抜き出した文章 ->
◇ ◇ ◇ ◇ ◇
哲劇メモ

吉川浩満(@哲学の劇場)の日々の泡

ありがとう友よ、さらば滝沢

 ※東京ローカルな話題で恐縮です。

談話室滝沢、全店閉店

3月末日をもって、ぼくたちの「談話室滝沢」が閉店する。

談話室滝沢とは、世界の談話界を支える至高の喫茶店いや談話室のこと(*1)。新宿、お茶の水、池袋に店舗を構える。2ちゃんねるにスレが立ち、mixiにコミュニティができるくらいのカリスマ喫茶だ。

今年の正月明けのこと、哲劇2005キックオフミーティングのため滝沢に繰り出した。

さあ、これから談話だ談話だ!(*2)

と意気込んでいると、店長氏がやってきて、わたくしにこう耳打ちした。

常連様にはあらかじめお知らせさせていただいているのですが、わたくしども、3月末をもちまして全店閉店させていただくことになりました。(大意)

寝耳に水とはこのことである(ちゃんと起きていたが。たしかに寝起きだったとはいえ)。その瞬間、目の前は真っ暗になり、慣れ親しんでいた世界がガラガラと音を立てて崩れ落ちる感覚を味わった(*3)。(ちなみに、2月から閉店の告知をするとのことだったので、いままで黙っていたのである。)

思えば、滝沢ほど哲劇ミーティングに適した場所はなかった。たしかにコーヒー1杯1000円(*4)というのは高い。しかし、近くのセガフレードマクドナルドでは、元気いっぱいのヤングたちの声にわれわれヤングアダルト(違)の声はたやすくかき消されてしまう。かといって普通の(カタギの)喫茶店では、長時間の談話がなかなかしづらい(最長で10時間くらい)。結局、「ヤ○ザはいても静かでいいよね」(*5)ということで、滝沢に決まりなのである。もちろん哲劇もこの滝沢から生まれたのである。
◇ ◇ ◇ ◇ ◇
保存された行 ->
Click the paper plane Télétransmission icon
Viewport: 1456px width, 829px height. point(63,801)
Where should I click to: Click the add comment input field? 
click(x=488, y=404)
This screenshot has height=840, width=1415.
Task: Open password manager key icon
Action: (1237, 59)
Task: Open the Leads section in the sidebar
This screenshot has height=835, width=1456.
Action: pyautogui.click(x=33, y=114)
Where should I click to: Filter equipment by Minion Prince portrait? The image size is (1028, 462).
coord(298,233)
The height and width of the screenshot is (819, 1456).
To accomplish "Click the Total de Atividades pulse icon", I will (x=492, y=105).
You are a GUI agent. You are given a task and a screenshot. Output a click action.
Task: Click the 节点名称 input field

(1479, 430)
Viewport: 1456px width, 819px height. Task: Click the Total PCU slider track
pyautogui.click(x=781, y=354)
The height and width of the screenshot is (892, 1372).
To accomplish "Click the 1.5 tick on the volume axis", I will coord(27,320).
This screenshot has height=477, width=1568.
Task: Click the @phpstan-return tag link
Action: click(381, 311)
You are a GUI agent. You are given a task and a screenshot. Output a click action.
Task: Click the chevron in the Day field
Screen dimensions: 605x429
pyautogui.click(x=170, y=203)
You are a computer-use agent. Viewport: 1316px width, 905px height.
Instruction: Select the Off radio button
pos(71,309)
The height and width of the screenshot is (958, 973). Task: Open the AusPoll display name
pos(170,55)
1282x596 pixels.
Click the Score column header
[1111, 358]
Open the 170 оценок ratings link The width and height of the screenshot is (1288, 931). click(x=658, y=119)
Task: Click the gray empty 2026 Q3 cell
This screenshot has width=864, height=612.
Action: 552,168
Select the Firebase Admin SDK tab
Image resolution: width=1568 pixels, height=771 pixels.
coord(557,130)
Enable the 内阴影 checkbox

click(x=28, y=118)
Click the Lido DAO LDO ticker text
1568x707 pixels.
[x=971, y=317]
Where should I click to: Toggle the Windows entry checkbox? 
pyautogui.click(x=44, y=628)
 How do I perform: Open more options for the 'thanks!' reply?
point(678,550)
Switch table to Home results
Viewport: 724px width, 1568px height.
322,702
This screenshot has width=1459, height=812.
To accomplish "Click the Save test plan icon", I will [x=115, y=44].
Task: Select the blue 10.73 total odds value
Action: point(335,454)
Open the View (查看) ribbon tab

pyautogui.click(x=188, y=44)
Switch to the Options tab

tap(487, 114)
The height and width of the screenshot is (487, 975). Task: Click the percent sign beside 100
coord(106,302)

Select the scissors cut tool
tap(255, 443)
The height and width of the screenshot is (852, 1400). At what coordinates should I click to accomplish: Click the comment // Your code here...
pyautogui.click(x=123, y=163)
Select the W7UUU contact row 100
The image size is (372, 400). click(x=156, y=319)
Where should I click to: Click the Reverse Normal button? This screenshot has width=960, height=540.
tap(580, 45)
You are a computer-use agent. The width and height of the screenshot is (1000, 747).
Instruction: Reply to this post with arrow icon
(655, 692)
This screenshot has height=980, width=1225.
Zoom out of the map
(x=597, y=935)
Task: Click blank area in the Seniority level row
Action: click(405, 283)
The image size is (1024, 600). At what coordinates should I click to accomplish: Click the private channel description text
◇ ◇ ◇ ◇ ◇
やること ->
A: 談話室滝沢の文章を読んで、次の問いに答えてください。
(i) 哲劇2005キックオフミーティングのために滝沢へ出かけたのはいつですか。
(ii) 閉店の話を耳打ちしたのはだれですか。
(iii) 滝沢のコーヒーは1杯いくらですか。
B: 談話室滝沢の文章から、「今年の正月明けのこと、哲劇2005キックオフミーティングのため滝沢に繰り出した。」と「ままで黙っていたのである。)」のあいだを、その両方も含めて、一字も変えずに繰り返してください。
C: 談話室滝沢の文章に出てくる、滝沢が店を構えている地名をすべて挙げてください。

期待される答え ->
A:
(i) 今年の正月明け
(ii) 店長氏
(iii) 1000円

B:
今年の正月明けのこと、哲劇2005キックオフミーティングのため滝沢に繰り出した。

さあ、これから談話だ談話だ!(*2)

と意気込んでいると、店長氏がやってきて、わたくしにこう耳打ちした。

常連様にはあらかじめお知らせさせていただいているのですが、わたくしども、3月末をもちまして全店閉店させていただくことになりました。(大意)

寝耳に水とはこのことである(ちゃんと起きていたが。たしかに寝起きだったとはいえ)。その瞬間、目の前は真っ暗になり、慣れ親しんでいた世界がガラガラと音を立てて崩れ落ちる感覚を味わった(*3)。(ちなみに、2月から閉店の告知をするとのことだったので、いままで黙っていたのである。)

C:
新宿
お茶の水
池袋